Because strings are immutable, we need to do a full copy of the string for every small concatenation. In practice this turn a O(n) algorithm into O(n²).

Solution 1: Change the code

If this becomes a bottleneck, instead of using a string all the way through, you can use an array and push all the string pieces to it. Once you are done building the result, you can join all the pieces together into the final string. Since at this point you know all the strings the operation can sum all the sizes and allocate exactly the right size.

var buffer = ['\n'];
for (var elem of elems) {
  buffer.push(' * ');
  if (elem.isExpired) {
    buffer.push('[expired] ');
  buffer.push(elem.name, '\n');
str = buffer.join('')

This pattern works to solve the problem but requires the programmer to know about it and the performance to be bad enough that it is worth writing code in a different way. In practice, a lot of code is not written that way and it's unclear that any amount of education will change this fact.

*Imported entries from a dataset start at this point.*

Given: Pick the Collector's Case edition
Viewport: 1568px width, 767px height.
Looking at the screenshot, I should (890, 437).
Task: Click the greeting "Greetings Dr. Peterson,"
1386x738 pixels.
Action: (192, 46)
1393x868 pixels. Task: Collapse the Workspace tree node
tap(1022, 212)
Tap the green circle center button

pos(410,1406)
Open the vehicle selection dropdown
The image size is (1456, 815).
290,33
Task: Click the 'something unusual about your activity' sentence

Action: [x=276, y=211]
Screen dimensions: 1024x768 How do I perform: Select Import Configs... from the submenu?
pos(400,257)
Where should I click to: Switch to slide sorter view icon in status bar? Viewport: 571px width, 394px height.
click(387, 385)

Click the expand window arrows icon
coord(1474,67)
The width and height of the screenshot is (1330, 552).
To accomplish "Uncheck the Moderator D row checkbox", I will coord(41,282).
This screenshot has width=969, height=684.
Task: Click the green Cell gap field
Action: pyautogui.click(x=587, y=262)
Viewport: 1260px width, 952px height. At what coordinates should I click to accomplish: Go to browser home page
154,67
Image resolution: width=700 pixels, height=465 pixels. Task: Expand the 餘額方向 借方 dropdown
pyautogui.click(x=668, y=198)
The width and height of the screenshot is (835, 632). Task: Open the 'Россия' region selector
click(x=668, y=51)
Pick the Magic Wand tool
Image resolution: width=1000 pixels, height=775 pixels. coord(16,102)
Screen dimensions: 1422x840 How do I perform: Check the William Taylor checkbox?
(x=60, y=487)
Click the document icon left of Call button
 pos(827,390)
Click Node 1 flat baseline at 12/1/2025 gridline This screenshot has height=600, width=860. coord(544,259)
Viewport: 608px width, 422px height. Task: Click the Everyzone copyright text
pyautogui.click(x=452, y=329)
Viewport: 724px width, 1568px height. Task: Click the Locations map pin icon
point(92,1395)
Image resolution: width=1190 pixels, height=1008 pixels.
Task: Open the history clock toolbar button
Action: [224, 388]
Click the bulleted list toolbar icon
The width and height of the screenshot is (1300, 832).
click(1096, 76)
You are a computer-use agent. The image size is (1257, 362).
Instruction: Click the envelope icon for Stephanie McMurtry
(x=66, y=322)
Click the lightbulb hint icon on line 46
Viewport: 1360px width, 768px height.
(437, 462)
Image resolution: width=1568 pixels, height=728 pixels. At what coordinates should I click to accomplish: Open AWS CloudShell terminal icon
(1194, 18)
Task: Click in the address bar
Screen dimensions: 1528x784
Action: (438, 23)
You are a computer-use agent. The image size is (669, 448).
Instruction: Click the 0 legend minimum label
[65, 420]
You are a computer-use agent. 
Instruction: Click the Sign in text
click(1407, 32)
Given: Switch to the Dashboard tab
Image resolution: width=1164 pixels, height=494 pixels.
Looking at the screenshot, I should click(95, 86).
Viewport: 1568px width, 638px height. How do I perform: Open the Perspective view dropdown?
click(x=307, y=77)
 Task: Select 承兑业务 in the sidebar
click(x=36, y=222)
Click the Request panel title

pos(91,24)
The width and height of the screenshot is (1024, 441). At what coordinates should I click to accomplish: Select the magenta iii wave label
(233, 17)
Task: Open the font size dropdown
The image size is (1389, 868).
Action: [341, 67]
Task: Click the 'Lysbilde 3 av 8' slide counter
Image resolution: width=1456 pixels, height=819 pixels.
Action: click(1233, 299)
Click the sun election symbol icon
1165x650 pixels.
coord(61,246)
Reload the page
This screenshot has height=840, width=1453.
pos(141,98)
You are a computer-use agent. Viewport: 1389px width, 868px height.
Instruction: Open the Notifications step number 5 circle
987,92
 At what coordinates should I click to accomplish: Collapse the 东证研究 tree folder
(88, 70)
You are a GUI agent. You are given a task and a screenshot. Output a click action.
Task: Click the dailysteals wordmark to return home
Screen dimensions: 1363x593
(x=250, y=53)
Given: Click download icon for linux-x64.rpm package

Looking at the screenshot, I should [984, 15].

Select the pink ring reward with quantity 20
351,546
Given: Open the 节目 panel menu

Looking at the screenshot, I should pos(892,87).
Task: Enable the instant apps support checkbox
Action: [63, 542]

Note that a compiler to a bytecode format could, in many cases, make the transformation of the original code to the explicit StringBuffer code. But not in all cases, since compilers have to be conservative: if the string being concatentated is passed as an argument, all bets are off.

Broken Solution 2: Mutate the original string

The solution that comes to mind is: can normal strings act as a buffer?

The idea is that you allocate a buffer of characters and whenever you do a concatenation, you keep writing at the end of the buffer. If it isn't big enough, you allocate a bigger one, do a single copy and keep going.

var str = '\n';   // size = 1, ['\n', _, _, _, _, _, _, _]
str += ' * ';     // size = 4, ['\n', ' ', '*', ' ', _, _, _, _]
// The next one doesn't fit so we need to alloc a new buffer and do a full copy
str += 'Nutella'; // size = 11, ['\n', ' ', '*', ' ', 'N', 'u', 't', 'e', 'l', 'l', 'a', _, _, _, _, _]
str += '\n';      // size = 12, ['\n', ' ', '*', ' ', 'N', 'u', 't', 'e', 'l', 'l', 'a', '\n', _, _, _, _]

If you are curious, this is how the Java StringBuilder class is implemented. Performance-wise, this is what we want, but there's one problem...


You can assign the string to a variable and assign another variable with that variable. For example:

var str = '\n';
var str2 = str; // here we make an alias

In this case, both str and str2 are pointing to the same '\n' string. In the compiler literature this is called aliasing. The big question is what happens if you try to update one of the variable:

str += ' * ';

If you look at the JavaScript specification, strings are immutable meaning that you expect str2 to be unchanged but str to be:

str2 == '\n'
str  == '\n * '

Unfortunately, if you mutate the string like in the above solution, then both of them would be '\n * because they both point to the same underlying storage.

Solution 3: Linear Types

If you've not been living under a rock, you probably have heard about Rust and linear types. This is a fancy name to say that you cannot have aliasing: there's only a single variable that can point to a value at all time.

What this means in this case is that the line var str2 = str; would be illegal. If you want to do that, you need to do a full copy of the value so it's effectively a different one.

In practice, aliasing happens all the time in normal programs, for example calling a function with a string as argument is a form of aliasing. We wouldn't want to do full copies every time aliasing is happening.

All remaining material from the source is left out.